In 1980, the State of Massachusetts recognized the limitations and threats of relying too heavily on expanding property taxes to fund our public education systems. Proposition 2 ½ was passed to limit the increases a town could levy through its property taxes each year. Named for the enacted cap of 2.5%, any town that needed to increase its levy beyond it could do so, but only through a town wide referendum. For the last 35 years or so, Massachusetts has tamed its property taxes and runaway school spending.
Rhode Island enacted our own, lighter version, of a tax cap. Unfortunately we chose 4% as our limit and waited almost 30 years to implement it. During the lead up to the cap, can you imagine what districts did? In South Kingstown, we ramped our baseline spending up between 6% to 12% each year despite losing about 100 kids per year from our enrollment.

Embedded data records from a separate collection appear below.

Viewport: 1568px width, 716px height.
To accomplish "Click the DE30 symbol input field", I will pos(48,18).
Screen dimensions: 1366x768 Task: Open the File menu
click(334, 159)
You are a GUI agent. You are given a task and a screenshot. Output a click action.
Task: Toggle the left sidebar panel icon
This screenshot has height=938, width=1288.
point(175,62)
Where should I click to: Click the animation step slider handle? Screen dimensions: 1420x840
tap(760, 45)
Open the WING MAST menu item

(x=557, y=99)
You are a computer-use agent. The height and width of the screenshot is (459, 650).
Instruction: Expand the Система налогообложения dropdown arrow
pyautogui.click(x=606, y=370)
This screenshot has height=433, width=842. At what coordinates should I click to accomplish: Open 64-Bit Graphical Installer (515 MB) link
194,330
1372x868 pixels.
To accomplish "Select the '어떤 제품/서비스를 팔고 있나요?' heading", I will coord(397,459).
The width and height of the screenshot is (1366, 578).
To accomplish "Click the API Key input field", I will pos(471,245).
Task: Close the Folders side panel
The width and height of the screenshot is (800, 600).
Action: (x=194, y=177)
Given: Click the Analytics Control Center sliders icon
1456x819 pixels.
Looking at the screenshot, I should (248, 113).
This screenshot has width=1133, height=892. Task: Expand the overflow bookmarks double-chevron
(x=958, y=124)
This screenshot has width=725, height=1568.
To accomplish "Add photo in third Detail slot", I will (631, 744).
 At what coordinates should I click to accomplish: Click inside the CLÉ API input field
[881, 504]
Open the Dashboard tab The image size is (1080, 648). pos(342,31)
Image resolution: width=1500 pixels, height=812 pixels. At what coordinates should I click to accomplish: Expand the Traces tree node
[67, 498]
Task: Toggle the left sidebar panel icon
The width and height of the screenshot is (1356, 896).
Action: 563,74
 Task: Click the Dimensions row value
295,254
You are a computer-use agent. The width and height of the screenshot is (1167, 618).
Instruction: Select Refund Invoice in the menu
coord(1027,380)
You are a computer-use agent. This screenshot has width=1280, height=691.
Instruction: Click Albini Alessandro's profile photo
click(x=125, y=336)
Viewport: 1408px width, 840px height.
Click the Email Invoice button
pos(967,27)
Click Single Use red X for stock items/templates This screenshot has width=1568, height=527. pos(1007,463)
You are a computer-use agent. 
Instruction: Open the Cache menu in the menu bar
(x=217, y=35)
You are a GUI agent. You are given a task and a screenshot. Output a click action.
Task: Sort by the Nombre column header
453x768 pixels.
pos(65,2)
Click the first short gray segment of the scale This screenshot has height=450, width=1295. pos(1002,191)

The chart here shows how this played out over the last 2 decades. Beneath it are some bullets to clarify:
- Orange Bars are actual spending. Most of that data comes from this document. More detail is also available in our financial town reports found here.
- The Blue Bars are the simple modeling of what we might have spent if we simply bumped up our spending by ~2.5% every year since the 2000 baseline. That’s basically the real cost of living, inflation, or CPI increases that were experienced. According to the Federal Reserve, average CPI since 2000 has been about 2.25%.
- The Red Trend Line is a 5 year smoothed average. The slope of that trend is notable. When it’s flat as it has been for the last several years, comparable districts begin “catching up” with our spending excesses of the past.
- The Black Line is PK-12 enrollment data from RIDE. That steady decline is based on children born in South Kingstown and is expected to continue.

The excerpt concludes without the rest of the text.